Top of Data provided
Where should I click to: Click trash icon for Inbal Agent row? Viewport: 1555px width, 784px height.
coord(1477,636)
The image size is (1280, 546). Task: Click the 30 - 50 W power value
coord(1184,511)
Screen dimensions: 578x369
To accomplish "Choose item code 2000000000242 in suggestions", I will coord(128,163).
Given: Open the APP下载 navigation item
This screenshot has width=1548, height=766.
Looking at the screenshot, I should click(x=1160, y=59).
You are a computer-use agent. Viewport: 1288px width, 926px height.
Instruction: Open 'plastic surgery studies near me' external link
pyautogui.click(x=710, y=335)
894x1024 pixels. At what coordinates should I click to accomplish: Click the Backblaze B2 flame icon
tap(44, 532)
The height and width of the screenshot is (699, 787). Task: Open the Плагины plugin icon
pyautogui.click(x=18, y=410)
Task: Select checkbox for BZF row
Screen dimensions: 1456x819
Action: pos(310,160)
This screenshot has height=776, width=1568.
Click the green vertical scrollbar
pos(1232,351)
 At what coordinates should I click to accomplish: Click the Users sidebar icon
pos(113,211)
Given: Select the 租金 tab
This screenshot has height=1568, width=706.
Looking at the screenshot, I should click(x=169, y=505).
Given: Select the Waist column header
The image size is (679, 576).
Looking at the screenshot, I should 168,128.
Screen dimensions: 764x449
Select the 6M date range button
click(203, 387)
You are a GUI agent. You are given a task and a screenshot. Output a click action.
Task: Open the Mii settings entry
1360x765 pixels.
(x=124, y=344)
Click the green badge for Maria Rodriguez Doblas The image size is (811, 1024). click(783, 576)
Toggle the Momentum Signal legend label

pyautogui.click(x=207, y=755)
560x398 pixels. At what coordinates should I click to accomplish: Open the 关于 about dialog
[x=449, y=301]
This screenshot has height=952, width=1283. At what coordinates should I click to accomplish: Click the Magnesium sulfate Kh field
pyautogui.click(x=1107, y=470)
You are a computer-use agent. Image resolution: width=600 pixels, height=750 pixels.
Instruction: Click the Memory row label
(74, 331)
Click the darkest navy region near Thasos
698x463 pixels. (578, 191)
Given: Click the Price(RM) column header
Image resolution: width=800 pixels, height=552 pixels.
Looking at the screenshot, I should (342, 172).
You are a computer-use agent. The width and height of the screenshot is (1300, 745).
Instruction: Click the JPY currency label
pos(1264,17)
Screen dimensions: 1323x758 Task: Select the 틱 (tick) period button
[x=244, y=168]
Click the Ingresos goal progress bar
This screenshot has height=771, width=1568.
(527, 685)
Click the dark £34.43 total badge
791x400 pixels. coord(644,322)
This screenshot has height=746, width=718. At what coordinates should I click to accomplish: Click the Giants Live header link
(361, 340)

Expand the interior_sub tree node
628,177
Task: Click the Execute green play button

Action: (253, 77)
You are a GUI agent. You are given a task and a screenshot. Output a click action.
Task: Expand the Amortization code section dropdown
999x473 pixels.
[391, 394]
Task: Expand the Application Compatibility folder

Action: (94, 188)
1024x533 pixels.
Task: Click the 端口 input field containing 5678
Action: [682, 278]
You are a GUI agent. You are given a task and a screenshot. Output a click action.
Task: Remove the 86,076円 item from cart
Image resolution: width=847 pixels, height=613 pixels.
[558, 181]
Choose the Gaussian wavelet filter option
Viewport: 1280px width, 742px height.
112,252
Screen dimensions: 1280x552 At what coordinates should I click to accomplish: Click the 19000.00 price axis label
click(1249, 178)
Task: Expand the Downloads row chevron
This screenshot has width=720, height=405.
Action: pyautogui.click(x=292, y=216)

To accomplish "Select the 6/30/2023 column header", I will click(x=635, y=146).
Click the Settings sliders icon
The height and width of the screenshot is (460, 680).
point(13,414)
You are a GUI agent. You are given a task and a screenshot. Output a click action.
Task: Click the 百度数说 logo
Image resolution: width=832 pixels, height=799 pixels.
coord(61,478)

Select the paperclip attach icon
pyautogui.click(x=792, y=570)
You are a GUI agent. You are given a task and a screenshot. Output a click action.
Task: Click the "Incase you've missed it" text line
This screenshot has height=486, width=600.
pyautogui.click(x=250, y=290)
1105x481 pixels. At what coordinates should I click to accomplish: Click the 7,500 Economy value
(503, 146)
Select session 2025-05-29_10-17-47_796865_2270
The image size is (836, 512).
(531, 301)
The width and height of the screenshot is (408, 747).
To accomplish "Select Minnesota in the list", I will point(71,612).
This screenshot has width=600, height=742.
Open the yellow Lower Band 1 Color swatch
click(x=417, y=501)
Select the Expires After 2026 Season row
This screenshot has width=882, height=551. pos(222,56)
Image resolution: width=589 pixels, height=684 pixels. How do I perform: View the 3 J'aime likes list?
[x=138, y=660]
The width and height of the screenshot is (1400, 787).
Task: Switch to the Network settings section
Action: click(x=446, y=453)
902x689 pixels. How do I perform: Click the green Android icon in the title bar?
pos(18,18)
Bottom of Data provided
• **Work instruction**
Once you have read the entries, reproduce each one exactly.

• **Task answer**
Where should I click to: Click trash icon for Inbal Agent row? Viewport: 1555px width, 784px height.
coord(1477,636)
The image size is (1280, 546). Task: Click the 30 - 50 W power value
coord(1184,511)
Screen dimensions: 578x369
To accomplish "Choose item code 2000000000242 in suggestions", I will coord(128,163).
Given: Open the APP下载 navigation item
This screenshot has width=1548, height=766.
Looking at the screenshot, I should click(x=1160, y=59).
You are a computer-use agent. Viewport: 1288px width, 926px height.
Instruction: Open 'plastic surgery studies near me' external link
pyautogui.click(x=710, y=335)
894x1024 pixels. At what coordinates should I click to accomplish: Click the Backblaze B2 flame icon
tap(44, 532)
The height and width of the screenshot is (699, 787). Task: Open the Плагины plugin icon
pyautogui.click(x=18, y=410)
Task: Select checkbox for BZF row
Screen dimensions: 1456x819
Action: pos(310,160)
This screenshot has height=776, width=1568.
Click the green vertical scrollbar
pos(1232,351)
 At what coordinates should I click to accomplish: Click the Users sidebar icon
pos(113,211)
Given: Select the 租金 tab
This screenshot has height=1568, width=706.
Looking at the screenshot, I should click(x=169, y=505).
Given: Select the Waist column header
The image size is (679, 576).
Looking at the screenshot, I should 168,128.
Screen dimensions: 764x449
Select the 6M date range button
click(203, 387)
You are a GUI agent. You are given a task and a screenshot. Output a click action.
Task: Open the Mii settings entry
1360x765 pixels.
(x=124, y=344)
Click the green badge for Maria Rodriguez Doblas The image size is (811, 1024). click(783, 576)
Toggle the Momentum Signal legend label

pyautogui.click(x=207, y=755)
560x398 pixels. At what coordinates should I click to accomplish: Open the 关于 about dialog
[x=449, y=301]
This screenshot has height=952, width=1283. At what coordinates should I click to accomplish: Click the Magnesium sulfate Kh field
pyautogui.click(x=1107, y=470)
You are a computer-use agent. Image resolution: width=600 pixels, height=750 pixels.
Instruction: Click the Memory row label
(74, 331)
Click the darkest navy region near Thasos
698x463 pixels. (578, 191)
Given: Click the Price(RM) column header
Image resolution: width=800 pixels, height=552 pixels.
Looking at the screenshot, I should (342, 172).
You are a computer-use agent. The width and height of the screenshot is (1300, 745).
Instruction: Click the JPY currency label
pos(1264,17)
Screen dimensions: 1323x758 Task: Select the 틱 (tick) period button
[x=244, y=168]
Click the Ingresos goal progress bar
This screenshot has height=771, width=1568.
(527, 685)
Click the dark £34.43 total badge
791x400 pixels. coord(644,322)
This screenshot has height=746, width=718. At what coordinates should I click to accomplish: Click the Giants Live header link
(361, 340)

Expand the interior_sub tree node
628,177
Task: Click the Execute green play button

Action: (253, 77)
You are a GUI agent. You are given a task and a screenshot. Output a click action.
Task: Expand the Amortization code section dropdown
999x473 pixels.
[391, 394]
Task: Expand the Application Compatibility folder

Action: (94, 188)
1024x533 pixels.
Task: Click the 端口 input field containing 5678
Action: [682, 278]
You are a GUI agent. You are given a task and a screenshot. Output a click action.
Task: Remove the 86,076円 item from cart
Image resolution: width=847 pixels, height=613 pixels.
[558, 181]
Choose the Gaussian wavelet filter option
Viewport: 1280px width, 742px height.
112,252
Screen dimensions: 1280x552 At what coordinates should I click to accomplish: Click the 19000.00 price axis label
click(1249, 178)
Task: Expand the Downloads row chevron
This screenshot has width=720, height=405.
Action: pyautogui.click(x=292, y=216)

To accomplish "Select the 6/30/2023 column header", I will click(x=635, y=146).
Click the Settings sliders icon
The height and width of the screenshot is (460, 680).
point(13,414)
You are a GUI agent. You are given a task and a screenshot. Output a click action.
Task: Click the 百度数说 logo
Image resolution: width=832 pixels, height=799 pixels.
coord(61,478)

Select the paperclip attach icon
pyautogui.click(x=792, y=570)
You are a GUI agent. You are given a task and a screenshot. Output a click action.
Task: Click the "Incase you've missed it" text line
This screenshot has height=486, width=600.
pyautogui.click(x=250, y=290)
1105x481 pixels. At what coordinates should I click to accomplish: Click the 7,500 Economy value
(503, 146)
Select session 2025-05-29_10-17-47_796865_2270
The image size is (836, 512).
(531, 301)
The width and height of the screenshot is (408, 747).
To accomplish "Select Minnesota in the list", I will point(71,612).
This screenshot has width=600, height=742.
Open the yellow Lower Band 1 Color swatch
click(x=417, y=501)
Select the Expires After 2026 Season row
This screenshot has width=882, height=551. pos(222,56)
Image resolution: width=589 pixels, height=684 pixels. How do I perform: View the 3 J'aime likes list?
[x=138, y=660]
The width and height of the screenshot is (1400, 787).
Task: Switch to the Network settings section
Action: click(x=446, y=453)
902x689 pixels. How do I perform: Click the green Android icon in the title bar?
pos(18,18)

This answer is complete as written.